### Written problem
Restate the stretch of the Shree Refrigerations financial analysis from "Comprehensive Analysis" through "operational cash generation.", using "solid" in place of "robust".

--- Given passage ---

Shree Refrigerations presents a mixed and high-risk financial picture. The company shows impressive demand, highlighted by strong annual revenue growth of 22.94% and a massive order backlog of ₹2,154M, which is more than double its annual revenue. However, this is severely undermined by a recent collapse in profitability, with operating margins plummeting from 23.25% annually to just 6.06% in the last two quarters. Furthermore, the company burned through a significant ₹327.09M in free cash flow last year due to poor working capital management. The investor takeaway is negative, as the inability to convert strong sales into profit and cash raises serious questions about its operational efficiency and financial stability.

Comprehensive Analysis

Shree Refrigerations' financial statements reveal a story of strong top-line growth contradicted by deteriorating profitability and cash flow. For the fiscal year ending March 2025, the company reported a robust 22.94% increase in revenue to ₹987.27M, supported by an exceptionally large order backlog of ₹2,154M. This backlog suggests strong demand and provides significant revenue visibility for the near future. The balance sheet has also seen some improvement in the most recent quarters, shifting from a net debt position annually to a net cash position of ₹429.03M as of September 2025, primarily due to a recent issuance of stock rather than operational cash generation.

Despite the promising sales figures, the company's profitability has fallen sharply. While the full fiscal year 2025 showed a healthy operating margin of 23.25%, the last two reported quarters saw this figure collapse to a mere 6.06%. This dramatic compression suggests the company is facing significant challenges with rising costs or a loss of pricing power, which it has been unable to manage effectively. This is a major red flag for investors, as it indicates that the quality of its revenue is poor and that higher sales are not translating into proportional profits.

Furthermore, cash generation from operations is a critical weakness. In fiscal year 2025, the company had a negative free cash flow of ₹327.09M on revenues of ₹987.27M. This was primarily caused by a ₹579.95M increase in working capital, as cash was tied up in inventory and accounts receivable. While cash flow has turned slightly positive in the latest quarters (₹19.92M), the scale of the prior year's cash burn is alarming. The company's inability to efficiently convert sales into cash places significant strain on its finances.

In summary, the financial foundation appears risky. The strong backlog provides a buffer, but the severe margin compression and negative free cash flow from the most recent full year are significant concerns. Until Shree Refrigerations demonstrates an ability to restore profitability and manage its working capital effectively, the company's financial health remains precarious despite its growing sales pipeline.

--- Given material ---

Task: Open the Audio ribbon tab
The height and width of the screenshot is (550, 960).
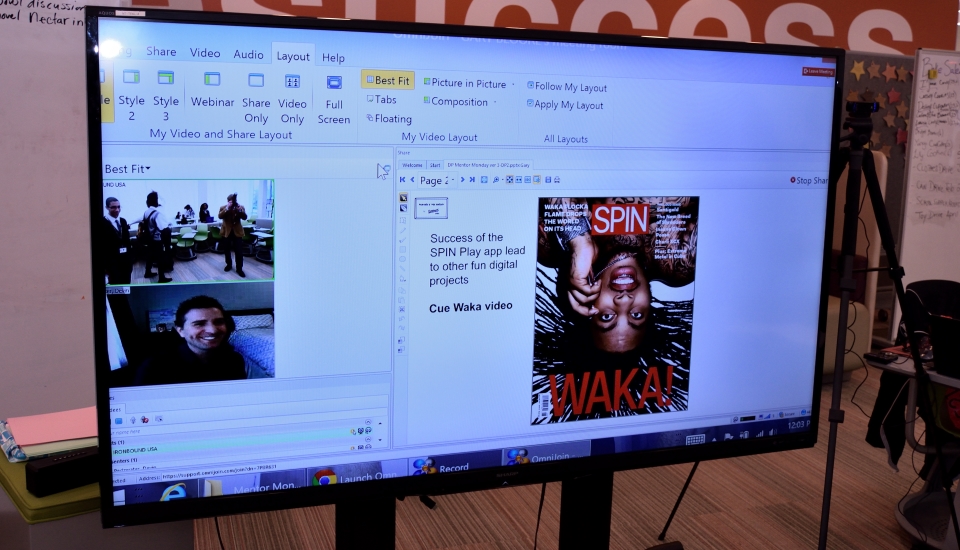Action: [x=248, y=54]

---

### Response to this exercise
Comprehensive Analysis

Shree Refrigerations' financial statements reveal a story of strong top-line growth contradicted by deteriorating profitability and cash flow. For the fiscal year ending March 2025, the company reported a solid 22.94% increase in revenue to ₹987.27M, supported by an exceptionally large order backlog of ₹2,154M. This backlog suggests strong demand and provides significant revenue visibility for the near future. The balance sheet has also seen some improvement in the most recent quarters, shifting from a net debt position annually to a net cash position of ₹429.03M as of September 2025, primarily due to a recent issuance of stock rather than operational cash generation.